European nations are amongst the most developed, in part down to their embracing of new technologies, whereas developing countries (including the BRIC collective) fared poorly, according to the first edition of The ICT Globalisation Index, an Economist Intelligence Unit (EIU) report commissioned by Huawei.
The report examined a range of indicators across 20 countries spread across five continents, including openness to information and communication technologies (ICT) trade, openness to foreign investment in the ICT sector, research and development (R&D) globalisation, and strength of the ICT environment.
Of the countries surveyed, the UK came out on top, recording an overall score of 69.6 (out of a maximum of 100), followed by the Netherlands (60.3) and Germany (56.0), mainly due to its openness to trade, where it ranked third, and the strength of its ICT environment,
What set the UK apart was its openness to foreign investment, where it scored 91.7, far ahead of any other nation. The report theorised that this high score may be due to the UK's lack of domestic innovation, which was shown by the relatively low proportion of ICT patents registered in the country.
Despite European countries largely scoring highly in the report, the continent did present a significant North-South divide, Christopher Clague, Senior Analyst at the EIU, said whilst presenting the results.
Northern European economies tended to be export-focused, leading them to push in order to be more competitive and commit more to R&D in particular, whereas Southern European economies often imported new products or services, improving relations between countries but stalling domestic development.
Overall, a lack of transparency and poor knowledge of foreign markets were the main factors in hindering future growth, the report found, with Clague stating that many of the agreements than cover global trade are more than 20 years old.
"The ICT sector could be more globalised than at present," he stated during his presentation, adding that issues such as the Edward Snowden revelations had stalled some aspects of international co-operation.
The findings ring especially close to home for Huawei, the report's sponsors, given their past attempts to establish themselves in the West, with the US market in particular proving extremely difficult following allegations of covert government spying.

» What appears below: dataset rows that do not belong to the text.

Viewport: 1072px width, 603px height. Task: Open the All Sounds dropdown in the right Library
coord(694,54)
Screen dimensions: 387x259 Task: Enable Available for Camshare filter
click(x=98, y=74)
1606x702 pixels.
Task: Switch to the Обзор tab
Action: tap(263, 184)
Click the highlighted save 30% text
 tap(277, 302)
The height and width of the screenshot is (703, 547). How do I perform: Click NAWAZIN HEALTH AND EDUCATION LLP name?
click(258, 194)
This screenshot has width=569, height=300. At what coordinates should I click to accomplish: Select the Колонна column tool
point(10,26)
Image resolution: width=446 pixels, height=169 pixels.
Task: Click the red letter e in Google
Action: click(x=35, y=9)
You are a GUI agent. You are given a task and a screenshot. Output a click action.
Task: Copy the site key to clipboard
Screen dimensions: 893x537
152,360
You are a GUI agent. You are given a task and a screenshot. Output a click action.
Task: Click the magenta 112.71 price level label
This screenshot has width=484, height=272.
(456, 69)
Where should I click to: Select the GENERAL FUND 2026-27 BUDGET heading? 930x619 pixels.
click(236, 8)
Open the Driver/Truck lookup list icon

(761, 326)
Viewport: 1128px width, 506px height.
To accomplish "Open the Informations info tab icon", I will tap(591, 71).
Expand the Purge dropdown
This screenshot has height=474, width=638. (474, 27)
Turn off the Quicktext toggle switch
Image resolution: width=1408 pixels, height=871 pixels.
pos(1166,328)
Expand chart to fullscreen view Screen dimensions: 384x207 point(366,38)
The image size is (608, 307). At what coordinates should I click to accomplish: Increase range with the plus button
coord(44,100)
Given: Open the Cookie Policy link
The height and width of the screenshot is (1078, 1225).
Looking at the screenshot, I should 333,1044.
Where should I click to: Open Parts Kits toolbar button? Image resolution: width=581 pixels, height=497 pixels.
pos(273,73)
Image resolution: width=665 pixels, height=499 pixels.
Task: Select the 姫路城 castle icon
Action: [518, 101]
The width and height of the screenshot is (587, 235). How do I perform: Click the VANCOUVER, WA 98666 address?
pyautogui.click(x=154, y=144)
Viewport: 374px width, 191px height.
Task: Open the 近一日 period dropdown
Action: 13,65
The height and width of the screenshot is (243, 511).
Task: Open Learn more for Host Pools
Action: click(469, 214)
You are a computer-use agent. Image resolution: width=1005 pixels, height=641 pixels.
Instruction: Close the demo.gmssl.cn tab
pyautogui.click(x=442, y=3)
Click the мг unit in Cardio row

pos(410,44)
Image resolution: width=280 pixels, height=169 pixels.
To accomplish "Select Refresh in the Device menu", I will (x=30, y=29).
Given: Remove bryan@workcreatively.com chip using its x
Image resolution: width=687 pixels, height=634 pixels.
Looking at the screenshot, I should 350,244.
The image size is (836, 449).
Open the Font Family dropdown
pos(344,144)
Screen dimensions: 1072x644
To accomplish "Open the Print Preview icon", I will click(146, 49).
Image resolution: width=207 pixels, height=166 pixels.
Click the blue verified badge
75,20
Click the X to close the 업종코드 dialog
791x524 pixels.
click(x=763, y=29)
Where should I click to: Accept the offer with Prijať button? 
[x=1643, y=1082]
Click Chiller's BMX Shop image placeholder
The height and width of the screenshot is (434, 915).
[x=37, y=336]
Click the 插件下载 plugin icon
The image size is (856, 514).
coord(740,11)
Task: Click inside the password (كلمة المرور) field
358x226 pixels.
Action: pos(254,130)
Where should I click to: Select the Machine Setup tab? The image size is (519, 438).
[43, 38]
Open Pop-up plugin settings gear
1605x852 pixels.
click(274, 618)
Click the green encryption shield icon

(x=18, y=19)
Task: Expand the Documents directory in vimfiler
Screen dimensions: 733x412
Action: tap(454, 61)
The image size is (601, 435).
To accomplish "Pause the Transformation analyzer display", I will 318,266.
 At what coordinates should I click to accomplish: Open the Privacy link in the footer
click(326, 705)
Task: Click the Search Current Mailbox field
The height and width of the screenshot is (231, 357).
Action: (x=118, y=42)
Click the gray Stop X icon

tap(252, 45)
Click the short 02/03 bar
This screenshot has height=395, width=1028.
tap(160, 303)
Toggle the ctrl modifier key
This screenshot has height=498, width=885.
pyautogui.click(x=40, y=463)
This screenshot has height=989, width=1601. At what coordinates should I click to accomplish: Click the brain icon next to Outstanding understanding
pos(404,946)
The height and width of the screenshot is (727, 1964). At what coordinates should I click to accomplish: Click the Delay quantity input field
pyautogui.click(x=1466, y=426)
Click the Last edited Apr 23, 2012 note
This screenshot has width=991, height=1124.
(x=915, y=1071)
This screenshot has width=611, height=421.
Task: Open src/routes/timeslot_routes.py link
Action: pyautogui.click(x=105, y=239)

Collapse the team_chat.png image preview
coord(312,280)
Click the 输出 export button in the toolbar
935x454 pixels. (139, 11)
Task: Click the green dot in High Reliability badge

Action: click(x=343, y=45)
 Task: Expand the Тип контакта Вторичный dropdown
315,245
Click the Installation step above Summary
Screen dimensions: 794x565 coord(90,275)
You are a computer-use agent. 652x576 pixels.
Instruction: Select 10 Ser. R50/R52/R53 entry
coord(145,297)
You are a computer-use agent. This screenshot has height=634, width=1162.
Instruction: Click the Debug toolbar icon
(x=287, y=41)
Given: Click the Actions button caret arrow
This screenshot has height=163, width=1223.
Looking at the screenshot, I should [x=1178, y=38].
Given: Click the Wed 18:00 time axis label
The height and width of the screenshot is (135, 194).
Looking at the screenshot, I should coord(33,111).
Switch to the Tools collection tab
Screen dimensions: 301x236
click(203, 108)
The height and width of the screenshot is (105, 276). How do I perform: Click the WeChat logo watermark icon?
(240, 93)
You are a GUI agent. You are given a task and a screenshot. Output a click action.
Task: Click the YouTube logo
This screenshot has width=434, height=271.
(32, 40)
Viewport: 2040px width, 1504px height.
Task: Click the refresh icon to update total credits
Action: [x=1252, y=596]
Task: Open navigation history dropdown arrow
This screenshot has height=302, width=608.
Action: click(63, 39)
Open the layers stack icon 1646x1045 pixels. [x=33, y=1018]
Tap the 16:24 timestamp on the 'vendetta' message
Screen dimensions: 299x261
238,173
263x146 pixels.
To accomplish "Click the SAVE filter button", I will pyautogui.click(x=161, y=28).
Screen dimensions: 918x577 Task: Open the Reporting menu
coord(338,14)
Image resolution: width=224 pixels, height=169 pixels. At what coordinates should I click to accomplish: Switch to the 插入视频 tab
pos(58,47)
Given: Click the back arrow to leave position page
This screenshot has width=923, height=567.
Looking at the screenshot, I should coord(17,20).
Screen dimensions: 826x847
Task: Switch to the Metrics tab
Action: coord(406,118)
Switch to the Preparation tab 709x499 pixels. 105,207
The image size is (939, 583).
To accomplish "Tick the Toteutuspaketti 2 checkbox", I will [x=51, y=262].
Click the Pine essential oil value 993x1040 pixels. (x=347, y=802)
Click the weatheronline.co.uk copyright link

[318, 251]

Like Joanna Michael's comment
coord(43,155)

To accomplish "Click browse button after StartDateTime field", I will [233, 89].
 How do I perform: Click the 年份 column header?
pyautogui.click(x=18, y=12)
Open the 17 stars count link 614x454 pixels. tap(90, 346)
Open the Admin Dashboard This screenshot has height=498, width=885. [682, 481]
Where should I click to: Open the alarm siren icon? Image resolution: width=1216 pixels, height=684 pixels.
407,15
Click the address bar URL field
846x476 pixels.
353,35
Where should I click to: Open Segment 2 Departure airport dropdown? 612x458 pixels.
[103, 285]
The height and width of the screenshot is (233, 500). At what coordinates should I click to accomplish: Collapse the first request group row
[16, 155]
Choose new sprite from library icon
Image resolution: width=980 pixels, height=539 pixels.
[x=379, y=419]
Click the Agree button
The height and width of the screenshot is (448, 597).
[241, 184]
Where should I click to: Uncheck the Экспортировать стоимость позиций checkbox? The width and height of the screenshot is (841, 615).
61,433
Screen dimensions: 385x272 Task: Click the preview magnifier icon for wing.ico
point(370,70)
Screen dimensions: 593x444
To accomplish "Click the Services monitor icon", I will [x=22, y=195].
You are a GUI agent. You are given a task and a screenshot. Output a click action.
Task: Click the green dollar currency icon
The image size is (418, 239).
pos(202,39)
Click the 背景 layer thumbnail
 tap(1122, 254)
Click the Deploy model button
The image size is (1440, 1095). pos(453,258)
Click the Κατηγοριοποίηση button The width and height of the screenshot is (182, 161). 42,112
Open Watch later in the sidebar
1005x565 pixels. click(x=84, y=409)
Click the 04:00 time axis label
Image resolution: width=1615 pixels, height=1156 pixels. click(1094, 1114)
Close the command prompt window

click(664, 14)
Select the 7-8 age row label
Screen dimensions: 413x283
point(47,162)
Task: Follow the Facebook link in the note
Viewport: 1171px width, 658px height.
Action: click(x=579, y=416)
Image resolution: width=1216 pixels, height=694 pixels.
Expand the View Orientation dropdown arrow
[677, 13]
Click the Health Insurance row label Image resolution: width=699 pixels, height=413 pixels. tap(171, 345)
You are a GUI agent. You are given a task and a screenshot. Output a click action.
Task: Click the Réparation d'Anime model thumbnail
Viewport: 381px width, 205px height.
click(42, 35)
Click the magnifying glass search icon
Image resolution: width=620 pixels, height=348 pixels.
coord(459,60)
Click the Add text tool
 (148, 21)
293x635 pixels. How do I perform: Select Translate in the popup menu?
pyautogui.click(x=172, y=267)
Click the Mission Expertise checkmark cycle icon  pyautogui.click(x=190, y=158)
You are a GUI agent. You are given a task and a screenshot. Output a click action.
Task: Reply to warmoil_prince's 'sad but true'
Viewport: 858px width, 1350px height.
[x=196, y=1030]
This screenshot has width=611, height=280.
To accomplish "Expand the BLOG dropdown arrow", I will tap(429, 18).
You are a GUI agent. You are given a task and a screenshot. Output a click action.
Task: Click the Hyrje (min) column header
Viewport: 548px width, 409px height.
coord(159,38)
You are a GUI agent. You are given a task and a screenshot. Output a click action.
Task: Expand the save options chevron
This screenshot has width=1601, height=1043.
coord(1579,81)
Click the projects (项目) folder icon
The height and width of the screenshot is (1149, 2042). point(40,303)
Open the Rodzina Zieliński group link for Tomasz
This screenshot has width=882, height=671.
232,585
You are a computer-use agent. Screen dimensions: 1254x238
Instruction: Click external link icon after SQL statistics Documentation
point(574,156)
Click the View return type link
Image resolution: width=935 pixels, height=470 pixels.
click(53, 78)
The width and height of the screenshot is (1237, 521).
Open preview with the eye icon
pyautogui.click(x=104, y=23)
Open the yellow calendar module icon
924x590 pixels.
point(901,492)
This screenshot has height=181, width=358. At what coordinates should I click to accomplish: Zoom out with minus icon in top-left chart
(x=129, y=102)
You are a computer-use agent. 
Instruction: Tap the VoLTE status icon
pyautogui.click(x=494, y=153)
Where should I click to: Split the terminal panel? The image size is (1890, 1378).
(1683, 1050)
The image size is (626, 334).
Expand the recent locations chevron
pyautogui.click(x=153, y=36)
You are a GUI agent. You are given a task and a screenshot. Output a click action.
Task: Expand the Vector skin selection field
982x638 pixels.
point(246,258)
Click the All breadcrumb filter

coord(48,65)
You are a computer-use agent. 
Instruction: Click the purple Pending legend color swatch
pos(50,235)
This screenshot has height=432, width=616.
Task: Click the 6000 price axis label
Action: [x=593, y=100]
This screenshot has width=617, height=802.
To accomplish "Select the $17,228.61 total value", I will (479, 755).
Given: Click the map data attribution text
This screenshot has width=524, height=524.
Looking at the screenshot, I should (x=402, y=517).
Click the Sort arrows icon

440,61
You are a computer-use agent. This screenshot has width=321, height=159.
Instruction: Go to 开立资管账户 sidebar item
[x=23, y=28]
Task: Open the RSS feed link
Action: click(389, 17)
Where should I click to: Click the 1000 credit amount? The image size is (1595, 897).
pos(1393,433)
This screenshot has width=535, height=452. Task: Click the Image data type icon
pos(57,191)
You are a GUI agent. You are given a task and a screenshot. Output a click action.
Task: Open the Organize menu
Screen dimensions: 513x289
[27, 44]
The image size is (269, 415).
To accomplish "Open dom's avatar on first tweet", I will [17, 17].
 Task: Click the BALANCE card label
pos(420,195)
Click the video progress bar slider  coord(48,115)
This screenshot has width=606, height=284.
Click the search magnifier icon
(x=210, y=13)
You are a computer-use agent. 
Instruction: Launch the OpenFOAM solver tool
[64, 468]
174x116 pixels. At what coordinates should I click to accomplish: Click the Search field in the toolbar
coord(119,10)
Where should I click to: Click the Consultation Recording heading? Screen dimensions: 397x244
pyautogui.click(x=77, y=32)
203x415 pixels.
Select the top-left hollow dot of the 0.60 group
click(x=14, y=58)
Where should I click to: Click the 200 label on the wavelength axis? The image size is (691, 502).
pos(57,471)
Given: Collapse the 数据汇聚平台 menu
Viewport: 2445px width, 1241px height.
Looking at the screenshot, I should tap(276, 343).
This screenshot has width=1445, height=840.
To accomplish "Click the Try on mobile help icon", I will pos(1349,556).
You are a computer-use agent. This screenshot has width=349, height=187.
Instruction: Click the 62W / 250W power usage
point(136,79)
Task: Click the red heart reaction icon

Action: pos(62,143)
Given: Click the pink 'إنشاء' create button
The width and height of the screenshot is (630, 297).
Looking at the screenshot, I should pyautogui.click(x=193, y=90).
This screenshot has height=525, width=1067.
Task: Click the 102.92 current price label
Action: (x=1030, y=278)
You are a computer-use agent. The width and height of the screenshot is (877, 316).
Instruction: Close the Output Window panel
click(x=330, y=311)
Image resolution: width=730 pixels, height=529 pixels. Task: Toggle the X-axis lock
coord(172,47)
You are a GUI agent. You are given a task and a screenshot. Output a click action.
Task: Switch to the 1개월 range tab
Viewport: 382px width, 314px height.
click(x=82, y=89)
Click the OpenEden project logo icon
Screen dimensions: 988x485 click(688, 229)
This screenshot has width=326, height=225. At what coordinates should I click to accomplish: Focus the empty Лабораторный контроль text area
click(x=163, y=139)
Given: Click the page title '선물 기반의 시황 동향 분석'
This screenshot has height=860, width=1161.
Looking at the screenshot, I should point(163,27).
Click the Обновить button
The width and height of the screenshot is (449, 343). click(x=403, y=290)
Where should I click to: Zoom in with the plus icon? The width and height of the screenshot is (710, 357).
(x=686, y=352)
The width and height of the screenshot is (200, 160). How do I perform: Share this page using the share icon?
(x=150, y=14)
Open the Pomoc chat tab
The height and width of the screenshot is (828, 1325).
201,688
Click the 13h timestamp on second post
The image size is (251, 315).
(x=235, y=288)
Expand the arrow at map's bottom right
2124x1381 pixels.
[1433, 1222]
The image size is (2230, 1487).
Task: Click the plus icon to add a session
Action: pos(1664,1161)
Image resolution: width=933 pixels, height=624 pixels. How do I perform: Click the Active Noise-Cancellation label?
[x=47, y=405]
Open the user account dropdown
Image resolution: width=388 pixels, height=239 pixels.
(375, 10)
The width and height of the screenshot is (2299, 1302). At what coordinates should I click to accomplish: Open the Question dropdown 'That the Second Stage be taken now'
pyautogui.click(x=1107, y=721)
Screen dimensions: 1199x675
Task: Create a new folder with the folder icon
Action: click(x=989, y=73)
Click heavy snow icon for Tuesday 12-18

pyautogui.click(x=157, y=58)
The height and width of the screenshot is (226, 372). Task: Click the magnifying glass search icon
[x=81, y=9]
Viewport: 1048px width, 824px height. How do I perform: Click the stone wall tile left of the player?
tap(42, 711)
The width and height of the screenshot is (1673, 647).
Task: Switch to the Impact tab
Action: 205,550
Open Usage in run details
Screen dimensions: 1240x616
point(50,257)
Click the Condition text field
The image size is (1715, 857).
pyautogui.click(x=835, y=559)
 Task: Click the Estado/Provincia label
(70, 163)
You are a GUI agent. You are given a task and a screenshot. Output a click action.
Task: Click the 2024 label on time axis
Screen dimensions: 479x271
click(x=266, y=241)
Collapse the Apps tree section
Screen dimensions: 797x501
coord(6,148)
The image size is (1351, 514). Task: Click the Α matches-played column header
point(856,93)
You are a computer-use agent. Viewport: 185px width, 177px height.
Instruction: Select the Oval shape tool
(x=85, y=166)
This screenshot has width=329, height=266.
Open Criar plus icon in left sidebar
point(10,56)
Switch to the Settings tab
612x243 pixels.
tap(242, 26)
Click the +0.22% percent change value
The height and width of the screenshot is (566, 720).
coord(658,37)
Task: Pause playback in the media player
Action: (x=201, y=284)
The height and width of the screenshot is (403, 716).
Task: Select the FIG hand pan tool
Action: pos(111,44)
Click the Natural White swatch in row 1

Overall, developing nations fared poorly in the report, with Clague theorising that a lack of available funds for R&D spending and generally poorer IT infrastructure could be key factors in holding back major potential.
This should improve over time, though, he said, adding that future versions of the report may look extremely different as spending patterns change. Disruptive emerging technologies such as 3D printing could also play their part, Clague said, saying that new innovation in such areas could potentially come from any nation.